Попутно МЦ продвигает свой отзыв на книгу Волконского в «Русской мысли», пишет П. Б. Струве, поторапливая его: «Очень хотела бы, чтобы Вы просмотрели ее поскорее, у меня др экземпляра нет, а в случае, если Русская Мысль не примет, мне надо стучаться в другие места…» Апология Волконского у Струве напечатана не будет, но три стихотворения МЦ «Русская мысль» даст в номере 1/2.

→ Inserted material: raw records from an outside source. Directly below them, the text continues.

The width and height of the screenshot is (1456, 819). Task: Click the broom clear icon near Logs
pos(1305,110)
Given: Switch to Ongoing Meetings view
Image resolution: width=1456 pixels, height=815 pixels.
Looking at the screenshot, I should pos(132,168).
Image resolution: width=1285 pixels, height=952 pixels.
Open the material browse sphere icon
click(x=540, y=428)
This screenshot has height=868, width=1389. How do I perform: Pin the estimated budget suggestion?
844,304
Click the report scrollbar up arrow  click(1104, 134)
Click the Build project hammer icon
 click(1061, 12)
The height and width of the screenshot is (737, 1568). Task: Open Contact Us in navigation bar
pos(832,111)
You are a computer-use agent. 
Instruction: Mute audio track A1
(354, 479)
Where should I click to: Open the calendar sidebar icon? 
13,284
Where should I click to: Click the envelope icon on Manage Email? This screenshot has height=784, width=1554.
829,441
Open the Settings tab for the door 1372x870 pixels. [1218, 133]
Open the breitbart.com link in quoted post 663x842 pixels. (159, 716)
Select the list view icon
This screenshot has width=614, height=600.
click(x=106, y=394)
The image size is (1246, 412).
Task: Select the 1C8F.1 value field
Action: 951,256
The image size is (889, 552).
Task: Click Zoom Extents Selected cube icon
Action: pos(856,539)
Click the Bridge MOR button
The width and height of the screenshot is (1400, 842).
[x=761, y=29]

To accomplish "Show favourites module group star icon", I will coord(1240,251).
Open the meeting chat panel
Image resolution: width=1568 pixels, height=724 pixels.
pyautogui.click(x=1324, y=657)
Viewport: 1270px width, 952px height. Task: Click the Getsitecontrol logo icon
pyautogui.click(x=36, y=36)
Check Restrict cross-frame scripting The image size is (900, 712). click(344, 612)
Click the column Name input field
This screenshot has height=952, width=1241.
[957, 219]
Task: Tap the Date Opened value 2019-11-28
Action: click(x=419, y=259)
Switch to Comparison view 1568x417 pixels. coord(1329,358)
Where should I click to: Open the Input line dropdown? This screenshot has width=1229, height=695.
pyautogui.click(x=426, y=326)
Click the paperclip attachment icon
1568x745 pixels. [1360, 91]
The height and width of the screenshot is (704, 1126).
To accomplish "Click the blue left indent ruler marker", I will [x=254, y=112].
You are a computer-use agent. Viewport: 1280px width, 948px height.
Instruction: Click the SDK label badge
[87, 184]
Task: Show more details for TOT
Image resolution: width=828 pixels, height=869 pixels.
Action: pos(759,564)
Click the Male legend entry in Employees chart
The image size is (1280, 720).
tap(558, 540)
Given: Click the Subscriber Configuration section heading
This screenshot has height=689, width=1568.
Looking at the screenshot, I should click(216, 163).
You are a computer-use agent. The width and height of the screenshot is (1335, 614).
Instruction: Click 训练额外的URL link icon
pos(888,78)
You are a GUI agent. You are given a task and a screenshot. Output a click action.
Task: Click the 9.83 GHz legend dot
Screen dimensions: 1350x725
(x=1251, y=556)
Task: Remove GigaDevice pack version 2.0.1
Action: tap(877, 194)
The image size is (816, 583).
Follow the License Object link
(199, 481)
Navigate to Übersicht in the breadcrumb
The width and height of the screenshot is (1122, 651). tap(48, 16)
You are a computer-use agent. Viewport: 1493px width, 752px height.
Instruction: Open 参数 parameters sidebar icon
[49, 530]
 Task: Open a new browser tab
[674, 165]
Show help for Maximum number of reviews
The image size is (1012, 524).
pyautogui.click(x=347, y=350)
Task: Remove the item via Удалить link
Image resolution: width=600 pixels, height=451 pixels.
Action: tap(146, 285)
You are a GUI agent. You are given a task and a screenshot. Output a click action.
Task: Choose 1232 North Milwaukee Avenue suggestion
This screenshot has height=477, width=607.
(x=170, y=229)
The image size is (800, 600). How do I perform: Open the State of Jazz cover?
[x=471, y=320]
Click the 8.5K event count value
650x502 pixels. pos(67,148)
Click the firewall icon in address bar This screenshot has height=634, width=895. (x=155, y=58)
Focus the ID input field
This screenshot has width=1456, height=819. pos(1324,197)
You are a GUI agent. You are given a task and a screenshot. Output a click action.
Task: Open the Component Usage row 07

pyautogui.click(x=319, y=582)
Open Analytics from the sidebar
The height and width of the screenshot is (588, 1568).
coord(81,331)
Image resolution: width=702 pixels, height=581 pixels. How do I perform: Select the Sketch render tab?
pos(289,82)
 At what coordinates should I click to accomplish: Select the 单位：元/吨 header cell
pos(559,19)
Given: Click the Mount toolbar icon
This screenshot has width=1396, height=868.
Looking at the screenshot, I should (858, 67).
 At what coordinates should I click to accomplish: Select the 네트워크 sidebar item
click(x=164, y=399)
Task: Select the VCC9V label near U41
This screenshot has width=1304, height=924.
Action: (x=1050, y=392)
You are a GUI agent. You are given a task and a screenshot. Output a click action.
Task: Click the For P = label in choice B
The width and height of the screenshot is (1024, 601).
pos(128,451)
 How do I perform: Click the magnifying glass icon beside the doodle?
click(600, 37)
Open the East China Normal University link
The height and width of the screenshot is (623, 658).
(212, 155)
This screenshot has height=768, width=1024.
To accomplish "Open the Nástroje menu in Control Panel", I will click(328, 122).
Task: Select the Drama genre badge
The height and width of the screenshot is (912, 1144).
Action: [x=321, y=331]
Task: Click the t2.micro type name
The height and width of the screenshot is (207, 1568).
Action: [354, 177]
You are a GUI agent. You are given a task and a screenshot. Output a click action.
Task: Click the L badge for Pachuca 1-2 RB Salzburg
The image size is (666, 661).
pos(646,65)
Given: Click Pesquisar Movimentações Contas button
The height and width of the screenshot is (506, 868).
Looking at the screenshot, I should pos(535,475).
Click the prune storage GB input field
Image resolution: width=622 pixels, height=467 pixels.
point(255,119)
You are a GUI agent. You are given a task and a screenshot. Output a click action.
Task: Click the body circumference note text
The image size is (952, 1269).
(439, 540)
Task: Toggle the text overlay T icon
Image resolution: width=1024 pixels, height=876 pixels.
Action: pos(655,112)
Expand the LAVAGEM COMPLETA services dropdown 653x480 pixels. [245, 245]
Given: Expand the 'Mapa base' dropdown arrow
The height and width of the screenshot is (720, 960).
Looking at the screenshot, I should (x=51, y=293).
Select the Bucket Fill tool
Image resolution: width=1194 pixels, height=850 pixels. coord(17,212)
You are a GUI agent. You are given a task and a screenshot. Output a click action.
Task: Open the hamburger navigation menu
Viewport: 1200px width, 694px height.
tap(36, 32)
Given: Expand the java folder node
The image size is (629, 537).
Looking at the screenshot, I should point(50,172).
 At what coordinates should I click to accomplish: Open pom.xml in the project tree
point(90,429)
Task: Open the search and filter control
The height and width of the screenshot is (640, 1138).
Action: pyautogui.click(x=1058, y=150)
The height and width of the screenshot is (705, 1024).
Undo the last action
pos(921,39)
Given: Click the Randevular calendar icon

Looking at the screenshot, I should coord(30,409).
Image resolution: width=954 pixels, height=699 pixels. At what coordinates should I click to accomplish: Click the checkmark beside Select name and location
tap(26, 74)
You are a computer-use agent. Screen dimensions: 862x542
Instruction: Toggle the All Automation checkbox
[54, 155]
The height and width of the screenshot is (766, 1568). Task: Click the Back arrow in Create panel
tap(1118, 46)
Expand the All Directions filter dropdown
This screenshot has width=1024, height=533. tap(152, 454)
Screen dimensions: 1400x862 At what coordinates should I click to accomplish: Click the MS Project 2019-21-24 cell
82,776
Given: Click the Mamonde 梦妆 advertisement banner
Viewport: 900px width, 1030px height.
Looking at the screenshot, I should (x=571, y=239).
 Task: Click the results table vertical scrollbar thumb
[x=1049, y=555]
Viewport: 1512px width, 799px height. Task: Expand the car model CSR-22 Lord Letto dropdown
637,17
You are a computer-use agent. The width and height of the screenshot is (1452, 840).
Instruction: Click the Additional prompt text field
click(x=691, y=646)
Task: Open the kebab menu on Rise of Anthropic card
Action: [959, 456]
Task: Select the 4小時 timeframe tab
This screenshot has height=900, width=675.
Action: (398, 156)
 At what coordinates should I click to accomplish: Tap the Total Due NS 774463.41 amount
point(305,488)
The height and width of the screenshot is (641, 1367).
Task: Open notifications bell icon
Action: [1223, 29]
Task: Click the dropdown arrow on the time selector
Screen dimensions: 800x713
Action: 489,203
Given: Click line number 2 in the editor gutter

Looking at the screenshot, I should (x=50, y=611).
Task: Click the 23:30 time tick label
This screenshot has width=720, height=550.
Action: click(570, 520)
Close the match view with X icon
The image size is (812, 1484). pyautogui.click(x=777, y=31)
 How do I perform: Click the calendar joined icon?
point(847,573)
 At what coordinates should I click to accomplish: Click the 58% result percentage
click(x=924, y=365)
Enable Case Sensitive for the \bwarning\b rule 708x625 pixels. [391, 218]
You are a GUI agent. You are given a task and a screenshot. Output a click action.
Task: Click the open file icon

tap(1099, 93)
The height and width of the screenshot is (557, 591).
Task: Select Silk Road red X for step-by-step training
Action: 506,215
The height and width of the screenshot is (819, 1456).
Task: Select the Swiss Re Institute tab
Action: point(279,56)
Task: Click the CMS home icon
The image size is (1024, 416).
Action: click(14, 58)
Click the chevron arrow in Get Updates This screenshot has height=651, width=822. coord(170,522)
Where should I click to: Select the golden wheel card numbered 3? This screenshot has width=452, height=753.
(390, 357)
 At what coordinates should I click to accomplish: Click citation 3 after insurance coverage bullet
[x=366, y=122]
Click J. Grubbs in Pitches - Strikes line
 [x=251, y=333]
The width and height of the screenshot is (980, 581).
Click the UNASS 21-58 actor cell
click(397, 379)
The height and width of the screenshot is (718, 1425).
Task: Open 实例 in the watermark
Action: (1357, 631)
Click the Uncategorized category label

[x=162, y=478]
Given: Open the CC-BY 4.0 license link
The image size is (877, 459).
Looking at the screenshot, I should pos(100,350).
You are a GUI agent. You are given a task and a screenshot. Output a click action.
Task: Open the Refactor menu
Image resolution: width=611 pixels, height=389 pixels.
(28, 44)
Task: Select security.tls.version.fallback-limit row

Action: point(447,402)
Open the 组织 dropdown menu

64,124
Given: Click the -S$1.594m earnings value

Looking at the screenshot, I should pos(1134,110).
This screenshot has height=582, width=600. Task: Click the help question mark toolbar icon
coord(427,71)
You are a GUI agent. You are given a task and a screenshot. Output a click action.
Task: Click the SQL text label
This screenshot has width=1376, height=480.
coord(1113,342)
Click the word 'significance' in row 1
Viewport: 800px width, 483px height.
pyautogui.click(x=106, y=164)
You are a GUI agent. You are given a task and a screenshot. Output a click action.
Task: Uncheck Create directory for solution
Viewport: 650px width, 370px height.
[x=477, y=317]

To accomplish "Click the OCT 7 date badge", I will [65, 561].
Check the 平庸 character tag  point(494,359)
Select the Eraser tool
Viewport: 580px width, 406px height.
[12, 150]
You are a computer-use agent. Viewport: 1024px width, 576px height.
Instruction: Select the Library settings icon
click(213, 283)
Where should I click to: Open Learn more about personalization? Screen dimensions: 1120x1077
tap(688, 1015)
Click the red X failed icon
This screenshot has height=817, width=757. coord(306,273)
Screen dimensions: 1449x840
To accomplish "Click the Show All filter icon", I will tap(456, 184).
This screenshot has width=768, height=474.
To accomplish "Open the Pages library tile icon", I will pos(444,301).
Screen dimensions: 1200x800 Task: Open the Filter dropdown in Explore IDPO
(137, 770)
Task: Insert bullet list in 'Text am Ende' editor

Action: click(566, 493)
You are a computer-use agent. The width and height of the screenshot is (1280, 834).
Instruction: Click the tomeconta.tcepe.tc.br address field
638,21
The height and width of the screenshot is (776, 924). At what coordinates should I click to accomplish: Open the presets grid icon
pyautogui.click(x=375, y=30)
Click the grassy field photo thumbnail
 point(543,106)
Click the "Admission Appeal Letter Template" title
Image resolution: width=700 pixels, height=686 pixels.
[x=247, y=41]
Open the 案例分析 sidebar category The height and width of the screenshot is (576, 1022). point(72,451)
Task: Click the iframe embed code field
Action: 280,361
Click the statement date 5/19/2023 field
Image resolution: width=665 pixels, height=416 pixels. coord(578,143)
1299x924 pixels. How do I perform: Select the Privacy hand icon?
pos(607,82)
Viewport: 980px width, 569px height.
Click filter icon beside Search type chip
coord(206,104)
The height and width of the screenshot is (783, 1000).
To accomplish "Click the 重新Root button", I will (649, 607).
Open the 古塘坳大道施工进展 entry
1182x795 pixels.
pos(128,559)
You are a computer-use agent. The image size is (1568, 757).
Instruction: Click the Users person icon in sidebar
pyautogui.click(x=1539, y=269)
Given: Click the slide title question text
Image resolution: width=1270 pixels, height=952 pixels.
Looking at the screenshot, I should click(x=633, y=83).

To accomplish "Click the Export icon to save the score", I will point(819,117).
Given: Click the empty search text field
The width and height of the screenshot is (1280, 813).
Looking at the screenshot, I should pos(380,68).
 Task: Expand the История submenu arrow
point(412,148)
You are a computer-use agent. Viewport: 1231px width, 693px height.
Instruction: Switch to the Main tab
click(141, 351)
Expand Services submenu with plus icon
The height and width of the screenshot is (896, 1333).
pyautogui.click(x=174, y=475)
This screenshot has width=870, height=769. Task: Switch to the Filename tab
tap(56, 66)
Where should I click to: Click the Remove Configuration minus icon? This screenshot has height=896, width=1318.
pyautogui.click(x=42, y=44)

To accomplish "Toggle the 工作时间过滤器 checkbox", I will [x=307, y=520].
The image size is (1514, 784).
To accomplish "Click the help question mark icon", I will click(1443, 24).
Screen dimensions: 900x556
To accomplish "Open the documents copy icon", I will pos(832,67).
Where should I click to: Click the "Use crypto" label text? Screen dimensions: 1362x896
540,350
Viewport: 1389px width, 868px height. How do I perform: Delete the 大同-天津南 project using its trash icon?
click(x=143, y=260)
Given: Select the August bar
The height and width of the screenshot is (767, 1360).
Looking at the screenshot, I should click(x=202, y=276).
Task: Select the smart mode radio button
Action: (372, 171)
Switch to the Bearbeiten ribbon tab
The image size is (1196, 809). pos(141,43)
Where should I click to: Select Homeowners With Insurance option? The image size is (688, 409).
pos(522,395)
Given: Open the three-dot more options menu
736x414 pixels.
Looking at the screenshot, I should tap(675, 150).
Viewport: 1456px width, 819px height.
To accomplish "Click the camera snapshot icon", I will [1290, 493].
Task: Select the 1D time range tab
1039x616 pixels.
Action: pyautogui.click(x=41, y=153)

Она вообще хлопочет об одиноком и неуживчивом князе («уединенный дух и одинокая бродячая кость»), посылает к нему Людмилу Чирикову, высылает ей 20 франков на шоколад для пожилого сладкоежки («отнесите его сама, лично, пораньше, утром, чтобы застать, по следующему адресу: Bd des Invalides, 2, Rue Duroc (chez Beaumont) — Сергею Михайловичу Волконскому. Это моя лучшая дружба за жизнь») и очень благодарит приятельницу за визит к ее протеже. 12 февраля парижская газета «Звено» печатает ее «Метель»: Цетлина посодействовала. 17 марта МЦ пишет Цетлиной, просит выслать гонорар за «Метель»: «Простите, что обращаюсь к Вам, но в «Звене» я никого не знаю. «Ремесло» мое уже отпечатано, но Геликон почему-то в продажу не пускает. Прислал мне пробный экз, книга издана безукоризненно. Как только получу, пришлю». В конце апреля МЦ не без едкости спросит у Чириковой: «Похудела ли Цетлиниха?»